● **The task**
Scan the data below for lines holding the word "will", and copy each line found.

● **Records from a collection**
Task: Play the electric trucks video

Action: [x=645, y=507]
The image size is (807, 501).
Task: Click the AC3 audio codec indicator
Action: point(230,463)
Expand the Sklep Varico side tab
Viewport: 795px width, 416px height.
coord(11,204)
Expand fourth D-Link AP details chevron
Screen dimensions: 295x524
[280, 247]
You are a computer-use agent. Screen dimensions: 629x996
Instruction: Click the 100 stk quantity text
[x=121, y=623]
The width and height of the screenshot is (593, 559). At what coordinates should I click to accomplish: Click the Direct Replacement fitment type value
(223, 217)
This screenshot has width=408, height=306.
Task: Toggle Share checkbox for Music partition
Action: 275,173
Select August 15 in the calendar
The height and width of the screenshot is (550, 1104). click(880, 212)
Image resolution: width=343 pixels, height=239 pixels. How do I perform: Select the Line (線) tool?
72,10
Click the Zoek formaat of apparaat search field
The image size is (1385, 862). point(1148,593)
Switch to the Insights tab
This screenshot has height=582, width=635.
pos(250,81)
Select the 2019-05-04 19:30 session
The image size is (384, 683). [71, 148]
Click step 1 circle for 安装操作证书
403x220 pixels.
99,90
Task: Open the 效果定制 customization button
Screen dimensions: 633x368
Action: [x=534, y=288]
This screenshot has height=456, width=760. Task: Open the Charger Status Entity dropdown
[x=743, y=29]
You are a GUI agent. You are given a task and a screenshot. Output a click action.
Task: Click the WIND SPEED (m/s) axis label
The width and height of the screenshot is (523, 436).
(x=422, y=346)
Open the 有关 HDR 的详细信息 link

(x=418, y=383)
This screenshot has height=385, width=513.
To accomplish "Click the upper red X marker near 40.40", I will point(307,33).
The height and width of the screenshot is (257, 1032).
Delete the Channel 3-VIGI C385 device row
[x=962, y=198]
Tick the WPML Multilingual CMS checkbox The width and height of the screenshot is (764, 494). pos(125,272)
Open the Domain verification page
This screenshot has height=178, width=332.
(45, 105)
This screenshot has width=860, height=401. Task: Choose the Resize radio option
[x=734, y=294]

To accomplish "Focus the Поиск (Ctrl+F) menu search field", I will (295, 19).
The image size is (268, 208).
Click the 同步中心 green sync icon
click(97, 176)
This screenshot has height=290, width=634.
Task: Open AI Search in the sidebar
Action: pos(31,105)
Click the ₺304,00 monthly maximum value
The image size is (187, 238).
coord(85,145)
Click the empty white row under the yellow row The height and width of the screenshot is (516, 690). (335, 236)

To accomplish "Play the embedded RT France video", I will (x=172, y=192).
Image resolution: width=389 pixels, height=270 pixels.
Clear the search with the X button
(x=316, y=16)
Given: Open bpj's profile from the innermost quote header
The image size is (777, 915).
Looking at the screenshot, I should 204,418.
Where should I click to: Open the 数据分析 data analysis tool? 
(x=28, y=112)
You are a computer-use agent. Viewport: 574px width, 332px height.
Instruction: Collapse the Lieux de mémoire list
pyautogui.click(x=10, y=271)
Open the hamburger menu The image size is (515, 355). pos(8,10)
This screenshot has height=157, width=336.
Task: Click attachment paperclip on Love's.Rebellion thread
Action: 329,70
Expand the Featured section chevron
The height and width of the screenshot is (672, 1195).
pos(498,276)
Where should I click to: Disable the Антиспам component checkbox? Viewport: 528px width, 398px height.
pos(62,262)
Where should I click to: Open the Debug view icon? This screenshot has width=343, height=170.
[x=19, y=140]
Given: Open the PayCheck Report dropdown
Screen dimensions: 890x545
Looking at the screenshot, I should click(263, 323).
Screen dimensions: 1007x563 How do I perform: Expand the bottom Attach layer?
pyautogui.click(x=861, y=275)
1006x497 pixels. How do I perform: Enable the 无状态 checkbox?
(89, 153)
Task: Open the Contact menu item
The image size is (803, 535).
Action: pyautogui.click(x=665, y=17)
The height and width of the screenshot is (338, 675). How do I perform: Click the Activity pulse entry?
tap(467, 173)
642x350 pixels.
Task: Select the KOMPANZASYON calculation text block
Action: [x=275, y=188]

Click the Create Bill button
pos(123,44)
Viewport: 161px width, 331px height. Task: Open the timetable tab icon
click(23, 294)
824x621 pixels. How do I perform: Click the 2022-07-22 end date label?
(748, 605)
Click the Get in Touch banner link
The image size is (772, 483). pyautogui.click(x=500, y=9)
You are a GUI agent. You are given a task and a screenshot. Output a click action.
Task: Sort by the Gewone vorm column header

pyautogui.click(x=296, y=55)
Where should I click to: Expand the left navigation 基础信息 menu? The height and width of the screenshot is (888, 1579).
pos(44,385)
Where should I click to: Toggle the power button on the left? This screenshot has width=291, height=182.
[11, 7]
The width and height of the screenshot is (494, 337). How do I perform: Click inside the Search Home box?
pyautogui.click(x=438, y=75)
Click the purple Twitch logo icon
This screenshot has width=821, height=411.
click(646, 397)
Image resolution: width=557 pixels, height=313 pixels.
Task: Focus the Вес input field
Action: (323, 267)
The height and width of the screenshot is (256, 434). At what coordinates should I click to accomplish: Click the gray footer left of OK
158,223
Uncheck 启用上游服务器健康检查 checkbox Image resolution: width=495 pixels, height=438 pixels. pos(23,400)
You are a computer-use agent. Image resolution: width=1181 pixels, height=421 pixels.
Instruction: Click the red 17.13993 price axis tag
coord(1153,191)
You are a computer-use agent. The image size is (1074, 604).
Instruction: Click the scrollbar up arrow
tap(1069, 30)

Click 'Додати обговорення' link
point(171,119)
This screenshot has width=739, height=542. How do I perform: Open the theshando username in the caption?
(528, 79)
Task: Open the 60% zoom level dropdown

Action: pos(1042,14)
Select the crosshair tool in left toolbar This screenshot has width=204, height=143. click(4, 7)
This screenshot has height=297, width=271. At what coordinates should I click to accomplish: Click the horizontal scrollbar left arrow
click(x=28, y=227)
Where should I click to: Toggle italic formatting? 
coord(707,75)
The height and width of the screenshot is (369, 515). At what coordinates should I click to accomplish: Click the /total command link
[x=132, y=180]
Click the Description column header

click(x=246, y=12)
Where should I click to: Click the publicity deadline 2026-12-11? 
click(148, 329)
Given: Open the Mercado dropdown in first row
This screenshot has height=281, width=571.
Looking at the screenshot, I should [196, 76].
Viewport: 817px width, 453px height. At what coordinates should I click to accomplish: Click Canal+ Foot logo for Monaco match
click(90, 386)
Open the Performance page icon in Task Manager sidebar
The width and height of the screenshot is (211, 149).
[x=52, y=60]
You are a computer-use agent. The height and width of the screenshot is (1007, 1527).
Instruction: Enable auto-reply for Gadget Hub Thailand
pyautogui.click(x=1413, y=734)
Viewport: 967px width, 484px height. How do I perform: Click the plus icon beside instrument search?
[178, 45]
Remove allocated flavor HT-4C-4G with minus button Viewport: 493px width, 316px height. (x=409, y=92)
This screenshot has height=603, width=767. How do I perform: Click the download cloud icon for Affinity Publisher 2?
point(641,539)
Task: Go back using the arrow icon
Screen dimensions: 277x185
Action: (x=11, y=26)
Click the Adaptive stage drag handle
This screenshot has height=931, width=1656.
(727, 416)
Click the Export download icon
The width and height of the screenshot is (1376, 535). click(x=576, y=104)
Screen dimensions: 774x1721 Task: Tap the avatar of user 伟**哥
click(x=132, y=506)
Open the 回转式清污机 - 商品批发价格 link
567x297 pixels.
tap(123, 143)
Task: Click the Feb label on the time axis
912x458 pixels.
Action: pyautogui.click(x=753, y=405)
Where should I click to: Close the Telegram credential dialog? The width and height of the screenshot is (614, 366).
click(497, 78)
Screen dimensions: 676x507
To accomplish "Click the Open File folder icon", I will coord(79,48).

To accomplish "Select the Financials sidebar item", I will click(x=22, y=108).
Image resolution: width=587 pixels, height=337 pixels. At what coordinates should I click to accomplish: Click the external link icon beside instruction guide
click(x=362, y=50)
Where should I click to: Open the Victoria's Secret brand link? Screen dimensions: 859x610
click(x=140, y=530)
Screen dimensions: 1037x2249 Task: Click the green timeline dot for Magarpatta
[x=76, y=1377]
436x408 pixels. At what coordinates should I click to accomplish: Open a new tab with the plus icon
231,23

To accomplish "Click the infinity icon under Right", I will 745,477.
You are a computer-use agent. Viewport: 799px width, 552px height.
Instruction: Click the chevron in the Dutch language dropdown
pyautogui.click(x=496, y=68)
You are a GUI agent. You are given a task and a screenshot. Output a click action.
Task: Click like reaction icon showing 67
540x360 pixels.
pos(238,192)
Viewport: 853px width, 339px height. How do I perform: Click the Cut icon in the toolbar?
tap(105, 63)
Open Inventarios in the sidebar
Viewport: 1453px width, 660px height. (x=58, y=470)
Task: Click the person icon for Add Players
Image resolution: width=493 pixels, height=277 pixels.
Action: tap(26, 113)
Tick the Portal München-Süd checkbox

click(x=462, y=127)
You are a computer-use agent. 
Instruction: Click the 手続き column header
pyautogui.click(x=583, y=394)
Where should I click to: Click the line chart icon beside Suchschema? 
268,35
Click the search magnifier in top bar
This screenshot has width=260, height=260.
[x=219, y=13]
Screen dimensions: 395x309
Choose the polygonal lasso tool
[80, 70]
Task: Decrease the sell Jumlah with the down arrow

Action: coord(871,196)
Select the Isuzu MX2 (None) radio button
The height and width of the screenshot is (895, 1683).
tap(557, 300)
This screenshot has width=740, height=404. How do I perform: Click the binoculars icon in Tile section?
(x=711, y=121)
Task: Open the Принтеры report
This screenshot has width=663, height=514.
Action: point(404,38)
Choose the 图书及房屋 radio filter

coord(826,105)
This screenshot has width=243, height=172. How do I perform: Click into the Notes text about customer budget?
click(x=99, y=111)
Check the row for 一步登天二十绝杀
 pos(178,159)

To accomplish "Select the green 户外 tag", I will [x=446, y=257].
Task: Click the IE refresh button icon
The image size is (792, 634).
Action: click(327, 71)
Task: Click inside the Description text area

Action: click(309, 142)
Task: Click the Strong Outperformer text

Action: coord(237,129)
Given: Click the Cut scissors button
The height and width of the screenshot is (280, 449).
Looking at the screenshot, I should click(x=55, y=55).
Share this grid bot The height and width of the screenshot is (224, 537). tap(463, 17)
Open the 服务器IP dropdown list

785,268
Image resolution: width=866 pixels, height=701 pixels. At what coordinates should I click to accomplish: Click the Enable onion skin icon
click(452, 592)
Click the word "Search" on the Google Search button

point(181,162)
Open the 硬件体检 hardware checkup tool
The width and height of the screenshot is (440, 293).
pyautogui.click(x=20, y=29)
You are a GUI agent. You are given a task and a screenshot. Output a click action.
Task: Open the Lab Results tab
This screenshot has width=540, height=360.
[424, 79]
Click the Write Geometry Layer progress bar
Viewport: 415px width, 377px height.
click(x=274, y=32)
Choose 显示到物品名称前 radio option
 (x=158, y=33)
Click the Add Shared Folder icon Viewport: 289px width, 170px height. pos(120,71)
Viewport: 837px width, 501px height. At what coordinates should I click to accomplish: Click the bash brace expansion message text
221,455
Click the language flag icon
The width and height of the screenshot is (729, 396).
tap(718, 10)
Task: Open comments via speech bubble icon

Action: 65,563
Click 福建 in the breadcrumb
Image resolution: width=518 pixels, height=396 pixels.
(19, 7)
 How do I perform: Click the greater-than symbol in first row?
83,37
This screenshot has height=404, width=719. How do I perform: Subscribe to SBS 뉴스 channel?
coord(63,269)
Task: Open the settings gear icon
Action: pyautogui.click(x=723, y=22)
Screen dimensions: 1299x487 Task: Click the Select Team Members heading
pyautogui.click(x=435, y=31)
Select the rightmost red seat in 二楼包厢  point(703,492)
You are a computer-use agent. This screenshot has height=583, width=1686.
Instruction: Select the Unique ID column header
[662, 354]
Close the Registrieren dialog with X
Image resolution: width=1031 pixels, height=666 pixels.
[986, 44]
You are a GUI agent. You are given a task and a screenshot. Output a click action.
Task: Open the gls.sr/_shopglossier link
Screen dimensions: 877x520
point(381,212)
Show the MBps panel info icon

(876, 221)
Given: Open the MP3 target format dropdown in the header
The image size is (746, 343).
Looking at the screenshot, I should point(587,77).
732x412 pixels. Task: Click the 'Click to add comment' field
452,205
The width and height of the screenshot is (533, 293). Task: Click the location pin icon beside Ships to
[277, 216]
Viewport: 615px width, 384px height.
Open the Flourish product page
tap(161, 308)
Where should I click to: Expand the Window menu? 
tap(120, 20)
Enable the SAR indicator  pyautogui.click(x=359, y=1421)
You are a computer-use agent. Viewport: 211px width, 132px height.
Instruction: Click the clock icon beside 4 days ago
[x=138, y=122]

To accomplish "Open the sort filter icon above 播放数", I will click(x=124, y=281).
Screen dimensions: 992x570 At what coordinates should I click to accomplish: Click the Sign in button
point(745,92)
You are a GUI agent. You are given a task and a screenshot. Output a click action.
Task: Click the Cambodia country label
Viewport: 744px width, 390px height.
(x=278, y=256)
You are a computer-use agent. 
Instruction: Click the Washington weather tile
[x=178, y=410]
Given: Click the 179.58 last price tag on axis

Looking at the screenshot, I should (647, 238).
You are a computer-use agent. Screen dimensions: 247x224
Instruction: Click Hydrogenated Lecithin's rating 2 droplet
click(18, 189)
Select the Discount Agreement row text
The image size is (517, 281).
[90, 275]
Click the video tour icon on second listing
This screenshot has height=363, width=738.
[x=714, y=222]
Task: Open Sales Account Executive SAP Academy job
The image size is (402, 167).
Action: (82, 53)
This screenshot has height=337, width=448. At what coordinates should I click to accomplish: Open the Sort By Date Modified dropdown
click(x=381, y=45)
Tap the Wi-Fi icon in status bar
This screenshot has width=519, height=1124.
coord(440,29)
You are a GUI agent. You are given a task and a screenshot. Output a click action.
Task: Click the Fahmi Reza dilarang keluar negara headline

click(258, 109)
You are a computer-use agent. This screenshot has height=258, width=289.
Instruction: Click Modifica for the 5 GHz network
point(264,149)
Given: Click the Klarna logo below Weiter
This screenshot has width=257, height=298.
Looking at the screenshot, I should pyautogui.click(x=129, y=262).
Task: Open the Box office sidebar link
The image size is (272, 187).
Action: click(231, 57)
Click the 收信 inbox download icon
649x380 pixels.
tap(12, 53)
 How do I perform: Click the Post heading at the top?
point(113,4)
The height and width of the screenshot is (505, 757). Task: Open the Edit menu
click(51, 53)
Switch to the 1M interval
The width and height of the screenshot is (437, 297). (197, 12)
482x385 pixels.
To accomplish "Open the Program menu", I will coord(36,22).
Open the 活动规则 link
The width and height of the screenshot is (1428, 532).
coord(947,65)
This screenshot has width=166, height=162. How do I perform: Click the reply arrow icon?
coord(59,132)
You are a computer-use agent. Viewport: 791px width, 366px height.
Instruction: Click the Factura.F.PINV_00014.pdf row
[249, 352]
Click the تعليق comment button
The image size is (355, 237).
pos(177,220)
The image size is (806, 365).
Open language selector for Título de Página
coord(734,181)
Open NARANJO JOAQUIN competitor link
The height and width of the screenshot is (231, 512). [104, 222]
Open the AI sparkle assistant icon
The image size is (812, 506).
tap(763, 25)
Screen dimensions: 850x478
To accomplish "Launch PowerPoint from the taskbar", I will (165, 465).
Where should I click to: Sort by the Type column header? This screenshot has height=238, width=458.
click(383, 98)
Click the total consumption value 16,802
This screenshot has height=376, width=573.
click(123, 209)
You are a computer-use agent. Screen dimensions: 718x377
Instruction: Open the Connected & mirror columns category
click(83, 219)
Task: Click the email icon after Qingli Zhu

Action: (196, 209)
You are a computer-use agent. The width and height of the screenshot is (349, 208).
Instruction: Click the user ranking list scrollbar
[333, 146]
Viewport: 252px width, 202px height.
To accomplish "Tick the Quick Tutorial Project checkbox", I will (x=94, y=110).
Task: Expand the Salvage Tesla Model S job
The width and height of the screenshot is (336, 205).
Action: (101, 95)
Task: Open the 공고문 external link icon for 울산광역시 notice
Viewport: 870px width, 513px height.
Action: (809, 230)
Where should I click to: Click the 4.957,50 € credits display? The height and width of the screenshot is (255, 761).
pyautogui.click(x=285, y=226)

● **Response**
To accomplish "Click the upper red X marker near 40.40", I will point(307,33).
To accomplish "Focus the Поиск (Ctrl+F) menu search field", I will (295, 19).
To accomplish "Play the embedded RT France video", I will (x=172, y=192).
To accomplish "Click the Open File folder icon", I will coord(79,48).
To accomplish "Select the Financials sidebar item", I will click(x=22, y=108).
To accomplish "Click the infinity icon under Right", I will 745,477.
To accomplish "Select the green 户外 tag", I will [x=446, y=257].
To accomplish "Open the sort filter icon above 播放数", I will click(x=124, y=281).
To accomplish "Open the Program menu", I will coord(36,22).
To accomplish "Launch PowerPoint from the taskbar", I will (165, 465).
To accomplish "Tick the Quick Tutorial Project checkbox", I will (x=94, y=110).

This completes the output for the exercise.